Napoleon: For and Against

By Pieter Geyl; Olive Renier | Go to book overview

CHAPTER V
EDOUARD DRIAULT

A SCHOOL TEXTBOOK

AMONG the writers I have discussed, only a small minority are professional historians, products of the University and teachers under its auspices. Apart from Bourgeois, Driault is the most important of that description. The work by which he first made his name was a history of the Eastern Question, covering several centuries. He followed this with a school textbook. In 1903 he wrote the section dealing with 1789-1815, Rèvolution et Empire, in the Cours complet d'histoire edited by Gabriel Monod. He was then 'professeur agrègè d'histoire . . . au Lycèe de Versailles'. It is worth while glancing at this book which, as far as Napoleon is concerned, belongs unmistakably to the democratic, hostile school.

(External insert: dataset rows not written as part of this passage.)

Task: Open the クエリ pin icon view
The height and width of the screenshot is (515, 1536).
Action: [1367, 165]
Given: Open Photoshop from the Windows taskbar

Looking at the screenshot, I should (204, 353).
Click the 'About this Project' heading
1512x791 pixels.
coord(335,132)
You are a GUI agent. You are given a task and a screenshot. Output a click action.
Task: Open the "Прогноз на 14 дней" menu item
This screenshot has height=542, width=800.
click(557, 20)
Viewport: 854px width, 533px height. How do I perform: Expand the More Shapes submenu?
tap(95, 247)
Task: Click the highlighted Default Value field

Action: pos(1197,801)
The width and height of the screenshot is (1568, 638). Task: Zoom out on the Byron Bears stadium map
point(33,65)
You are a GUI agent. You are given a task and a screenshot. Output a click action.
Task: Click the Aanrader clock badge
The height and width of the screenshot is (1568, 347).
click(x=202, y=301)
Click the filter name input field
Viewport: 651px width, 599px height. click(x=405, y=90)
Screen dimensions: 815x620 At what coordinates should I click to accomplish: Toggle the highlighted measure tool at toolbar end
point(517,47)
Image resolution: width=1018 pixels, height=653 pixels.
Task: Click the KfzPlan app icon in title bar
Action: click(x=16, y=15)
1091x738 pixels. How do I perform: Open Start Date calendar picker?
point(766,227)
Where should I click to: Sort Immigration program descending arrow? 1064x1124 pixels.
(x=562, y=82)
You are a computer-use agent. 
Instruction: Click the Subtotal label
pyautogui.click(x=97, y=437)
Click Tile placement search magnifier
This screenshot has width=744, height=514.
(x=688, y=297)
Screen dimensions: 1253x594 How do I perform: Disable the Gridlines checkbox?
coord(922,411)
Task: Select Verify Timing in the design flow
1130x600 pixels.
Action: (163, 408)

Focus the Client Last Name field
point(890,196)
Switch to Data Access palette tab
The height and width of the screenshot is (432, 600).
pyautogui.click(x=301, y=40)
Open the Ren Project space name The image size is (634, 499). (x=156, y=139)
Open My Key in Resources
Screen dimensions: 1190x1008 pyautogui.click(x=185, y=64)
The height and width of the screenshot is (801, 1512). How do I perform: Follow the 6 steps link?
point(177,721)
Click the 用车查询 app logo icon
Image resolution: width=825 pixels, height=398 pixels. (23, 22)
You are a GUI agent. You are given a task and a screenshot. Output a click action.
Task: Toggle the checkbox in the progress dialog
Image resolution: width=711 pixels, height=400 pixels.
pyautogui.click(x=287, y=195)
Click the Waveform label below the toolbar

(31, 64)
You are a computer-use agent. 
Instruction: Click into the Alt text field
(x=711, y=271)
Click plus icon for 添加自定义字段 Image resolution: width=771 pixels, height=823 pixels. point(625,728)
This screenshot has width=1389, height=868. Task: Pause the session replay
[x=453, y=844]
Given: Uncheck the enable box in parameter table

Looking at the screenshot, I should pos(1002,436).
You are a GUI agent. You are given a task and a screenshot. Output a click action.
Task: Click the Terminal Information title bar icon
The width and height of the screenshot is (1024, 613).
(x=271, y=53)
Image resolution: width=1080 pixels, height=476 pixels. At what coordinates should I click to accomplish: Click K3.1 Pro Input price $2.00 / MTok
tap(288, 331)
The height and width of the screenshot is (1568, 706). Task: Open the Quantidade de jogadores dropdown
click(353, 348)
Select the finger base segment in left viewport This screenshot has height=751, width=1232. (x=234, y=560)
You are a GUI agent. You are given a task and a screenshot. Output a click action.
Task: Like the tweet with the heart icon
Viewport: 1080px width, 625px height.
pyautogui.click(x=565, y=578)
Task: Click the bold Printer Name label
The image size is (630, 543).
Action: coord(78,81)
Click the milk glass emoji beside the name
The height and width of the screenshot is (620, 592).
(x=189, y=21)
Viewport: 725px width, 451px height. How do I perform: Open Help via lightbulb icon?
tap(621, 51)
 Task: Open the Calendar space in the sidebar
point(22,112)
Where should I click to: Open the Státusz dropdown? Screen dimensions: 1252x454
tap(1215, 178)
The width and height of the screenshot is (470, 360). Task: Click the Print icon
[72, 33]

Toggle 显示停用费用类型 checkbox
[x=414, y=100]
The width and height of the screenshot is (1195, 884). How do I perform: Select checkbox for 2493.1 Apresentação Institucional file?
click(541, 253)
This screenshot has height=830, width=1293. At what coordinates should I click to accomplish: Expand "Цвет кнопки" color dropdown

There is, for example, the emphasis placed on the loss of freedom which the coup d'ètat of Brumaire implied for the French people. After a description of the constitution of the year VIII, there follows the statement that ' France of the ancien règime had possessed more liberties'. Nor is a reminder lacking of how little the plebiscite to which the constitution was submitted had in common with a genuine consultation of the people. The constitution had already been put into operation. Voting was by writing and public . . . The writer has no more respect for the 'organic' laws which the First Consul introduced. Bonaparte, it is true, respected the great social achievements of the Revolution, but in every way he did away with liberty 'under the pretext of saving France from anarchy and "of ending the Revolution"'; his administrative law killed practically all local freedom; the municipalities became 'minors', the State exercised administrative guardianship over them.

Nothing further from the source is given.